August 18, 2025 | Posted by: Matt Broom-Hall

We’re in that time of year when the summer heat is finally losing its edge—but unfortunately, inflation isn’t cooling off as much as we’d hoped. And while most of our rate factors are home-grown, this week’s shift in market sentiment is largely coming from south of the border—and it’s already affecting Canadian mortgage rates.

 
Alberta Mortgage News August 18, 2025

Fixed mortgage rates in Canada have nudged higher once again, and the reason goes back to something that didn’t even happen here.

Last week’s U.S. data showed that inflation is proving stickier than expected, particularly on the cost of services and now, increasingly, goods. The U.S. Producer Price Index (which tracks what wholesalers pay before prices even hit retail shelves) jumped 0.9% in a single month—a number that caught markets off guard. Even more intriguing? Core inflation is rising, despite relief that tariffs haven’t fully blown up consumer prices (yet).

This has put bond markets on edge. While short-term expectations still lean toward a coming U.S. Federal Reserve rate cut in September, investors are also nervous: if that cut goes through while inflation is trending up, longer-term U.S. bond yields are likely to rise. That’s exactly what we saw late last week—and Canadian bond yields followed right along.

What That Means for Canadian Mortgages
Because Canadian fixed mortgage rates are largely priced off Government of Canada (GoC) bond yields, the uptick in U.S. bond yields flowed straight into ours, pushing fixed rates higher across the board here at home.

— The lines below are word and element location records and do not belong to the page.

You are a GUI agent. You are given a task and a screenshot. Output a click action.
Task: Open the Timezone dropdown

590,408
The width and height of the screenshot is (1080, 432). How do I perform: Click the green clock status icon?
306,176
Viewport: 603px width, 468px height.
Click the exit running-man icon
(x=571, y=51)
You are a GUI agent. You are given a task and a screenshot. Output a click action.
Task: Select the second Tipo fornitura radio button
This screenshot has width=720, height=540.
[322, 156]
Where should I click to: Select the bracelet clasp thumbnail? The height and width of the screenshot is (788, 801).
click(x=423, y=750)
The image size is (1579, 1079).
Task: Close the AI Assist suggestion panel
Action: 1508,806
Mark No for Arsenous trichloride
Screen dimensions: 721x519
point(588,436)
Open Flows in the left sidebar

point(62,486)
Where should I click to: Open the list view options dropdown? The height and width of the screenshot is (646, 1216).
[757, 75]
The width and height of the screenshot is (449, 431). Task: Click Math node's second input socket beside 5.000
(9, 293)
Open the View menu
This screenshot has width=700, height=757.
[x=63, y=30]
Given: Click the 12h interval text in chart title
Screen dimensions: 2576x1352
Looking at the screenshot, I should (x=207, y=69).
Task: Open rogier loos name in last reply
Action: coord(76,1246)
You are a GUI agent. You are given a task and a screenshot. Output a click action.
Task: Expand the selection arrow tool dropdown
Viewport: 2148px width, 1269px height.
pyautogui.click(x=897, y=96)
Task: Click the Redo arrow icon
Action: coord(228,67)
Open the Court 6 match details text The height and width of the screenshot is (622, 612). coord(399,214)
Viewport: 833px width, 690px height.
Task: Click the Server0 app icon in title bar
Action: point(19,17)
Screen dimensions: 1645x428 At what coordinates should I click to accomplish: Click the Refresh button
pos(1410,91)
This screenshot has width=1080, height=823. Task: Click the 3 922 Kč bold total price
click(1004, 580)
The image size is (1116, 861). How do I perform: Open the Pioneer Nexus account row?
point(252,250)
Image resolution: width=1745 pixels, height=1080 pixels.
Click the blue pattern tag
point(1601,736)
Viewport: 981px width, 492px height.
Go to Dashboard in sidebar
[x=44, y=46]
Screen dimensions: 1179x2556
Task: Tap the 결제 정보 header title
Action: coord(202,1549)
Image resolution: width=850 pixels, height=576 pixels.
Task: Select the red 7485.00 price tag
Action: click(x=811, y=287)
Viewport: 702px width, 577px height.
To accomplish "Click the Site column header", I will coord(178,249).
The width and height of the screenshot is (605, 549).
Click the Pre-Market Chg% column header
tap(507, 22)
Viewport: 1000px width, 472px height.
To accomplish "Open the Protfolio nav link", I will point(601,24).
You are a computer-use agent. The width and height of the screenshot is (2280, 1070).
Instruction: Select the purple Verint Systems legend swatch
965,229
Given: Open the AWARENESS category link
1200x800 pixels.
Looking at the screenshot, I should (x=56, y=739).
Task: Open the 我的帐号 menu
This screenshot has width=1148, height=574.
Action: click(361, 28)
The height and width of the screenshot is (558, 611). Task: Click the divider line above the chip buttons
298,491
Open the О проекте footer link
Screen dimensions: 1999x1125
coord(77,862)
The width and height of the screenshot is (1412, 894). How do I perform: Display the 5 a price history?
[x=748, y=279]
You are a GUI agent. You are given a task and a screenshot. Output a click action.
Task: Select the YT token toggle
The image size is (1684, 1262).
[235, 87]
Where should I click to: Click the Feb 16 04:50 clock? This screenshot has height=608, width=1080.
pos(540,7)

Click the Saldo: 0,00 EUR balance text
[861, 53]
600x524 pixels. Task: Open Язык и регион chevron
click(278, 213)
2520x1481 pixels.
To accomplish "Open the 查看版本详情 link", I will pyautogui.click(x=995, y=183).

At this point, the lowest available three- and five-year fixed rates are sitting at roughly the same level. That makes five-year terms especially attractive right now—you get more rate stability with no premium. And while variable rates haven’t moved, they remain a long-game strategy that requires some comfort with uncertainty.

Variable mortgage rates are still likely to beat fixed over a full term—but only for borrowers who can stomach a bit more movement along the way. The Bank of Canada is now pegged by markets to cut rates later than originally expected, with just a 35% chance of a cut at the next meeting. If our domestic CPI data (due this Tuesday) comes in soft, those odds might shift. Stay tuned on that one—we’ll break it down next week.

If you’re eyeing your next mortgage move, here’s the strategy breakdown:

→ Buying Soon? Fixed rates are creeping up. If your budget is tight or you want payment stability, consider locking in a five-year term. There’s solid value there today.

→ Coming Up for Renewal? Now’s the time to run the numbers. Even if your lender offers you what seems like a “competitive” rate, we’re seeing big differences between institutions. It could cost you thousands not to shop around.

→ Holding a Variable Rate? If you’re still comfortable with some short-term rate fluctuations, staying put might remain the cheapest long-term option—but the payoff likely won’t be immediate. Make sure your budget has some buffer.

→ Thinking Big Picture? There are strategies that can turn your mortgage interest into a tax-deductible expense—though they’re not for the faint of heart. If you’re serious about building wealth through real estate or investments, let’s chat about how advanced structures like “The Smith Manoeuvre” might fit into your broader plan.

Tip of the Week:
Don’t fixate only on the rate. As mortgage rates fluctuate, now more than ever it’s crucial to understand the terms behind the number. Prepayment penalties, portability options, refinance flexibility—these can have a significantly bigger financial impact than a minor rate difference.